Key Legal Propositions
- For assessment years prior to 1st April 1979, the Explanation to Section 9(1)(ii) of the Income Tax Act, 1961, introduced by the Finance Act, 1983, is not applicable, and therefore, for income under the head "Salaries" to be deemed to accrue in India, the liability to pay such salary must arise in India.
- In the absence of an employer-employee relationship between an Indian entity and a non-resident foreign technician, perquisites provided by the Indian entity to the technician are not taxable in the hands of the technician as salary income or perquisites.
- Income from salary paid by a foreign collaborator to non-resident technicians for services rendered in India, where the payment is made outside India, is not deemed to accrue or arise in India for assessment years preceding 1st April 1979.
Judgment Summary
Background
The Department filed an income-tax reference under Section 256(1) of the Income Tax Act, 1961 ('the Act'), challenging the Tribunal's order for the assessment years 1977-78 and 1978-79. The assessees, Andre Perrian and Henry Martingngo, were non-resident French technicians deputed by a French collaborator (M/s Creausot Loire) to BHEL, India, under an agreement. The agreement stipulated salary payment by the French collaborator, along with social charges, miscellaneous expenses, and travel costs. The Income Tax Officer (ITO) assessed the French technicians (through BHEL as their agent) on amounts remitted abroad and also included living allowances and perquisites (free accommodation, electricity, water, conveyance) provided by BHEL in India.
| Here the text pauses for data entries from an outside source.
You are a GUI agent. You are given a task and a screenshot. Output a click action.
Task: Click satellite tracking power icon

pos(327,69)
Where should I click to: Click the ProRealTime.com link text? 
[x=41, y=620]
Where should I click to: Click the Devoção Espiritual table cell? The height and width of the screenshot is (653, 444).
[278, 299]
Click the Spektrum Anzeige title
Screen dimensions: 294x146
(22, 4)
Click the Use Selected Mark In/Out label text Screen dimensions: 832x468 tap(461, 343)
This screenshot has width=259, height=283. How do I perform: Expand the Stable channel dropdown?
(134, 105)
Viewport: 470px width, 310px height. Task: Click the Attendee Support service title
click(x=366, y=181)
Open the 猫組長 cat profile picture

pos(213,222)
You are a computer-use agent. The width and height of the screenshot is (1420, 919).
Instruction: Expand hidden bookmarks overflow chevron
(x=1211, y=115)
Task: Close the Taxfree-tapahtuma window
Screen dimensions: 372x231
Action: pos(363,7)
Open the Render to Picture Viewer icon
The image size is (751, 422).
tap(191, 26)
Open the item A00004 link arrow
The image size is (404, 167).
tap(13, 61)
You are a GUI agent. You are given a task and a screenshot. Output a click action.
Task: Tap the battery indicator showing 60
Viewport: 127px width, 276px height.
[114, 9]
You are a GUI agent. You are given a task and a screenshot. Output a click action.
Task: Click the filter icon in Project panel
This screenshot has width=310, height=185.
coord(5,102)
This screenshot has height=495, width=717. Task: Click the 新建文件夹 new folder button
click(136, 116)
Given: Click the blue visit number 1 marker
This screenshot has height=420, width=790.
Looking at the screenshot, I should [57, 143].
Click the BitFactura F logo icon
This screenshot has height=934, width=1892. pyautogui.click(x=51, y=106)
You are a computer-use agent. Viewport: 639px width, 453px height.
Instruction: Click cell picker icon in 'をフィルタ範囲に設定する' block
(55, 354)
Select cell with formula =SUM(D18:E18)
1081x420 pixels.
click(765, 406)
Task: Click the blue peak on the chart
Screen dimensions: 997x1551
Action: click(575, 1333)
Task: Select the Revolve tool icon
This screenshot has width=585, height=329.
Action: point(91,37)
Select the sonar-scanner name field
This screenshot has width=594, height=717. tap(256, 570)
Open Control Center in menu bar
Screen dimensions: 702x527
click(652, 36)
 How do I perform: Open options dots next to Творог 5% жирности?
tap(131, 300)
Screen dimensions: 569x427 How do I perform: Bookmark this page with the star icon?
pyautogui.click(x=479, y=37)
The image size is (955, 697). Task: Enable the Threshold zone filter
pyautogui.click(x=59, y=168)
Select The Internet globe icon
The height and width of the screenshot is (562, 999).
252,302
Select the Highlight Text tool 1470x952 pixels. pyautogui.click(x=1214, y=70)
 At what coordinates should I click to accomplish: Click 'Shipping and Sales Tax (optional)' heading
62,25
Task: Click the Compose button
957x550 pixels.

The Assistant Commissioner of Income Tax (AAC) partially allowed the appeal, holding that the salary income and value of perquisites were not taxable as there was no employer-employee relationship between BHEL and the technicians, and the salary was neither earned nor accrued in India. However, the AAC upheld the inclusion of living allowances in the assessable income. The Tribunal subsequently confirmed the AAC's order. The Department referred three substantial questions of law to the High Court concerning: (1) the taxability of salary paid to foreign technicians; (2) the taxability of perquisites due to the absence of an employer-employee relationship; and (3) the taxability of living allowances under "other sources."